Return a verbatim reproduction of each line, starting at the line with "Task: Open the 자료실 menu" and ending at the last line of the listing below.

*** Opening Entries shown ***

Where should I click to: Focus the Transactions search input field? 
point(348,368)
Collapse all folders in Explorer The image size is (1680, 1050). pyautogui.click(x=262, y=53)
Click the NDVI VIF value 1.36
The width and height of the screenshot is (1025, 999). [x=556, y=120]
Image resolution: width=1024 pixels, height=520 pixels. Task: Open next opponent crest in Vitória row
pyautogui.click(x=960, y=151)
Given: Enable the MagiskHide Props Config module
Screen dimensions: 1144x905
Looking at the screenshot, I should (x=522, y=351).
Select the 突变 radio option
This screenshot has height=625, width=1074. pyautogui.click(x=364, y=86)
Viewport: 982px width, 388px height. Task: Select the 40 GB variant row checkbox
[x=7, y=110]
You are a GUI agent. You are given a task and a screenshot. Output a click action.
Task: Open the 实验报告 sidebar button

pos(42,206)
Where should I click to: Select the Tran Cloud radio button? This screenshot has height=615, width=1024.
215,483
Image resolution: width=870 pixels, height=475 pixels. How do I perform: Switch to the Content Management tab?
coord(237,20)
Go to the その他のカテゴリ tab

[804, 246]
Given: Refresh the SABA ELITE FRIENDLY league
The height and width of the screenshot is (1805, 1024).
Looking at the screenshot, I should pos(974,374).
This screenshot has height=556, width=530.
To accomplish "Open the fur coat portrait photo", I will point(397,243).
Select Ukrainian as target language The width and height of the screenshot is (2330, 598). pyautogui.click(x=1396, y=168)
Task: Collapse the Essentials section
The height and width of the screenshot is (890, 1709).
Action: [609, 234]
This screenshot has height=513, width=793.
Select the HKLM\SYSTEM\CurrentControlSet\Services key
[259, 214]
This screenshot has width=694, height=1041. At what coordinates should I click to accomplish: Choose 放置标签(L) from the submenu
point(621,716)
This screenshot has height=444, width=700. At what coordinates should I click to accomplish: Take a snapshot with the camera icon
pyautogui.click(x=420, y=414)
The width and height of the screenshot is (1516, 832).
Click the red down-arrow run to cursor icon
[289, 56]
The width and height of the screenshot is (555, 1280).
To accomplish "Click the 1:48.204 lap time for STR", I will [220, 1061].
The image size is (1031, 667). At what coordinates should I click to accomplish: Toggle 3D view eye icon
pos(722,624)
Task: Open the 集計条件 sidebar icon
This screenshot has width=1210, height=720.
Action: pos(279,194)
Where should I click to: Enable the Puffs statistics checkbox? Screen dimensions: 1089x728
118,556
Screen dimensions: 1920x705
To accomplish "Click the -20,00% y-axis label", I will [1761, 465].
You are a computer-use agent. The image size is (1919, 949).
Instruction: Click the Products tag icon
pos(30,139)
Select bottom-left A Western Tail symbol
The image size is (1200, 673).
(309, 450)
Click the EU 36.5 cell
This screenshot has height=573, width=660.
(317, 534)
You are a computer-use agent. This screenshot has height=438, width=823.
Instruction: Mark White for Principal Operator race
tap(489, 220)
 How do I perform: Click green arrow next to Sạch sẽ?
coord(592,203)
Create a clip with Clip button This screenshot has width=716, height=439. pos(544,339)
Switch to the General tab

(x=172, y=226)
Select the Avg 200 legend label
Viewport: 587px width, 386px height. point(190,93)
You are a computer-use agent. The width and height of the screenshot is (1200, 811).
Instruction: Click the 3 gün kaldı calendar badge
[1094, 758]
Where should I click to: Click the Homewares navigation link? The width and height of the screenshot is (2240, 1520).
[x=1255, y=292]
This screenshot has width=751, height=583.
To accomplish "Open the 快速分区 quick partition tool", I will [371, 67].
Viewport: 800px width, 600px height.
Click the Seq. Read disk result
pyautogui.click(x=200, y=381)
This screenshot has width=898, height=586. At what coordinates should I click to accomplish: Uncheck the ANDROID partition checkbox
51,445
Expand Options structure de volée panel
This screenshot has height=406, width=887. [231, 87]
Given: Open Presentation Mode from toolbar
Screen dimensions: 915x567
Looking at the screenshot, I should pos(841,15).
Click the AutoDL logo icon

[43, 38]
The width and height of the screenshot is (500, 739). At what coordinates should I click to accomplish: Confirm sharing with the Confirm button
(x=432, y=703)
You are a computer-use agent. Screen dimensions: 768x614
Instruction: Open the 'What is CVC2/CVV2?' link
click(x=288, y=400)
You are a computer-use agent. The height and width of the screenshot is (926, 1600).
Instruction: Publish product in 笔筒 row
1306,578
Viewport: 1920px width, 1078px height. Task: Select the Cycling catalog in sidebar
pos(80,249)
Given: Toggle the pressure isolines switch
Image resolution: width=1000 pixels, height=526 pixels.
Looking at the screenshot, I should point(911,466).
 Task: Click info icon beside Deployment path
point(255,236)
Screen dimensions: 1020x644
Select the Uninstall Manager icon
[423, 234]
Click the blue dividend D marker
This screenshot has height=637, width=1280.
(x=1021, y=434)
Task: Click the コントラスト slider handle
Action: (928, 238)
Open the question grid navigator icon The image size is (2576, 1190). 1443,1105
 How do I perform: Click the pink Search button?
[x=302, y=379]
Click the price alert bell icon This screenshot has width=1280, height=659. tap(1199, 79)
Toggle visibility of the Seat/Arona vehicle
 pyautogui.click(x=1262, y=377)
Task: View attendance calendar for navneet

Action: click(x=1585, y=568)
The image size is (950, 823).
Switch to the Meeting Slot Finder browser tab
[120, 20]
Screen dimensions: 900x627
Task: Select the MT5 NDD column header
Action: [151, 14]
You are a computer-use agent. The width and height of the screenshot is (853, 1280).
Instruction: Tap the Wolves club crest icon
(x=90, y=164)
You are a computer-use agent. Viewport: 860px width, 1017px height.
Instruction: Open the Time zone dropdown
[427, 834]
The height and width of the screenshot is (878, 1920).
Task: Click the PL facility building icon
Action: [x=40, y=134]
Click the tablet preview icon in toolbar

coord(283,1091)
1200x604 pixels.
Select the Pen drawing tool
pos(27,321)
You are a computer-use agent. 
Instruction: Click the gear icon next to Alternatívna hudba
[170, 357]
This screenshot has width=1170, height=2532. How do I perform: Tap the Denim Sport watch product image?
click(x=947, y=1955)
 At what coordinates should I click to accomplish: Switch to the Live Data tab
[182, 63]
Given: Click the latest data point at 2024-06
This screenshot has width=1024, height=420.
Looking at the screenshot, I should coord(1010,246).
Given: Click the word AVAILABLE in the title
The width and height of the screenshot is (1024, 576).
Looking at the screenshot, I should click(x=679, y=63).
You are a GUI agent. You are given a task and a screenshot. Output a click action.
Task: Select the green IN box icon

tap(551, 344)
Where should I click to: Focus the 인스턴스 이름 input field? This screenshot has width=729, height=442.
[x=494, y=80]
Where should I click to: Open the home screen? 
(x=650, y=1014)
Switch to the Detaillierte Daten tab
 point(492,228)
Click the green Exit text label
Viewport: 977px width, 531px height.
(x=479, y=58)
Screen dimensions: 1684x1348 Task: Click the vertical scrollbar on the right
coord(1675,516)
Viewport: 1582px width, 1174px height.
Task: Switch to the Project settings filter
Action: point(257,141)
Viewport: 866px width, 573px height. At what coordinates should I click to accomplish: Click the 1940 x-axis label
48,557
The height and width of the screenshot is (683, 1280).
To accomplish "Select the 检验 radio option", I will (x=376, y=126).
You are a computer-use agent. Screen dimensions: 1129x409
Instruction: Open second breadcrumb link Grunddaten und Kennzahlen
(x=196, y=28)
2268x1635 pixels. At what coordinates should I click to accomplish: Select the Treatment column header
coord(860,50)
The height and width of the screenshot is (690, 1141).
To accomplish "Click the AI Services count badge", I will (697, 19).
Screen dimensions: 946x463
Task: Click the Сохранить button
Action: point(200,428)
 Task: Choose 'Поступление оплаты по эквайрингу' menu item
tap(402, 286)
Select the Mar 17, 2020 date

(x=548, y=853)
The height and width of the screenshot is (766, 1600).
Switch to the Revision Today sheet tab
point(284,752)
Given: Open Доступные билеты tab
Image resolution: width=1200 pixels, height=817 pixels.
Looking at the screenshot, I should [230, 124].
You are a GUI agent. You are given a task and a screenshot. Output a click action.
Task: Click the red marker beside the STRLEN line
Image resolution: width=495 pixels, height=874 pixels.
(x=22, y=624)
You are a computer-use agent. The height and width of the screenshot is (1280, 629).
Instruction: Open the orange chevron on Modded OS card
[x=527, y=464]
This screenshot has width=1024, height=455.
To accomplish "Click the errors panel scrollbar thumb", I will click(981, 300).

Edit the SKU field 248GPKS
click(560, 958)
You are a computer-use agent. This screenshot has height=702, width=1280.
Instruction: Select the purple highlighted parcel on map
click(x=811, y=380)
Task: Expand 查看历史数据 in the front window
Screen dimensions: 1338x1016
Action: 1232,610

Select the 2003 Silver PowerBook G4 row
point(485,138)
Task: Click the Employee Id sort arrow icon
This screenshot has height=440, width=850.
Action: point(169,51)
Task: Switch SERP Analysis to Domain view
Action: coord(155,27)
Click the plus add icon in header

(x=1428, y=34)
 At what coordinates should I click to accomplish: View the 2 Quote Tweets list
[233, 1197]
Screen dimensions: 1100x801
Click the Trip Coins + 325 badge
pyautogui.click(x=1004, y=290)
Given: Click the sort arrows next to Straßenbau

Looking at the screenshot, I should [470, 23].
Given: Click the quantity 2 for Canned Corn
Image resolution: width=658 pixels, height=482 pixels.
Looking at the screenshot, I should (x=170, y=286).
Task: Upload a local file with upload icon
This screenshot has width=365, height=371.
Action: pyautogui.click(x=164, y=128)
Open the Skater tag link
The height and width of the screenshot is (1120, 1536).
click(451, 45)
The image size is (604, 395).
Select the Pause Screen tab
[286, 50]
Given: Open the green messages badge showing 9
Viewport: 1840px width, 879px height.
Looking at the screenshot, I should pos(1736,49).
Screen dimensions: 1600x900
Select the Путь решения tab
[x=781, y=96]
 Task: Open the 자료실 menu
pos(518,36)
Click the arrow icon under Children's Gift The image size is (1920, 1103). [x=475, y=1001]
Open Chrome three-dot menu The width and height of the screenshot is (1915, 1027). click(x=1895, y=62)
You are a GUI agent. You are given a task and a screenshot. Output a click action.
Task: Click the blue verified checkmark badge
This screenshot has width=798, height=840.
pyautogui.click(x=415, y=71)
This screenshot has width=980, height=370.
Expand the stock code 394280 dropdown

*** Closing Entries shown ***

[Output of the task]:
 Task: Open the 자료실 menu
pos(518,36)
Click the arrow icon under Children's Gift The image size is (1920, 1103). [x=475, y=1001]
Open Chrome three-dot menu The width and height of the screenshot is (1915, 1027). click(x=1895, y=62)
You are a GUI agent. You are given a task and a screenshot. Output a click action.
Task: Click the blue verified checkmark badge
This screenshot has width=798, height=840.
pyautogui.click(x=415, y=71)
This screenshot has width=980, height=370.
Expand the stock code 394280 dropdown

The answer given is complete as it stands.